TASK STATEMENT:
Please tally the lines of the records that contain "computer" and send back only the total.

Stored data:
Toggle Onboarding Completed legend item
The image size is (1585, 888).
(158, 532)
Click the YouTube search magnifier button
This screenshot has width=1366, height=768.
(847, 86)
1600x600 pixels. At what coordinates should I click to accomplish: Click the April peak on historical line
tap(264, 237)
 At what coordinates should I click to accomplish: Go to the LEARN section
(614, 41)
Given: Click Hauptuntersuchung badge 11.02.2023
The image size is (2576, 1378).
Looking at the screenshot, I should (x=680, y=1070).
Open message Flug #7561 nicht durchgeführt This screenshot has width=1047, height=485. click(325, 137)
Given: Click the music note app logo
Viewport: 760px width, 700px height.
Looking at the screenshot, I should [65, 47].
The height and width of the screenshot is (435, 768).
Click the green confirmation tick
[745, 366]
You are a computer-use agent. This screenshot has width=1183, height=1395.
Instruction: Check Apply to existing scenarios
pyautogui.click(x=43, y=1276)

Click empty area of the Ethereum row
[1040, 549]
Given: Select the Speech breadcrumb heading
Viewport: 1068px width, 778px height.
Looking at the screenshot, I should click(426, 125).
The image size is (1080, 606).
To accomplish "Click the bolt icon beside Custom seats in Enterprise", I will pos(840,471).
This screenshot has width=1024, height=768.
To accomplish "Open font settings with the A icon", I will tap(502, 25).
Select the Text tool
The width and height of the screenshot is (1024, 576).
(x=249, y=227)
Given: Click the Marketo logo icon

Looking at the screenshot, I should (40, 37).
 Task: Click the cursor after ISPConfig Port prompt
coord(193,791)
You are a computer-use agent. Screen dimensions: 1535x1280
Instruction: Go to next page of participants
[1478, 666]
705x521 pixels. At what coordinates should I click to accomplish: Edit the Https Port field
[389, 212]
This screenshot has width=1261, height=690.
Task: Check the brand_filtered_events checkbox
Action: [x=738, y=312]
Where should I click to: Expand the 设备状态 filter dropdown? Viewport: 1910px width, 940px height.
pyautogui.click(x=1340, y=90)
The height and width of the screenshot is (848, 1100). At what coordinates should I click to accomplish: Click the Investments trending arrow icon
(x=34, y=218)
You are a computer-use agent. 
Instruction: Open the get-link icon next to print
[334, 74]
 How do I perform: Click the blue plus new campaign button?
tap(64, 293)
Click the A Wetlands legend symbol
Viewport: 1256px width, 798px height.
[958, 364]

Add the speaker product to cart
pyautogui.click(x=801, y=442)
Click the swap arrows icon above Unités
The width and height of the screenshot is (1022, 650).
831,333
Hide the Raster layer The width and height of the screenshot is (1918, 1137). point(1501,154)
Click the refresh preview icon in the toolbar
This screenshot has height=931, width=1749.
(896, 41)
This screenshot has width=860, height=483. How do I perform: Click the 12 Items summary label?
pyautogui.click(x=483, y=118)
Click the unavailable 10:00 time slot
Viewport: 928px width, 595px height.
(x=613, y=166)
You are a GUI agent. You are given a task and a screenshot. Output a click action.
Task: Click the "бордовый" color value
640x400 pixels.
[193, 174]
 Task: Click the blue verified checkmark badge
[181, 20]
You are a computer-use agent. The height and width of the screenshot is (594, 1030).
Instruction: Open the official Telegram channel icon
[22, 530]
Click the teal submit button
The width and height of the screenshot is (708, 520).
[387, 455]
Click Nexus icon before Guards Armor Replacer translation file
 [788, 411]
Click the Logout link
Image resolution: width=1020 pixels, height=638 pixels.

TASK ANSWER:
4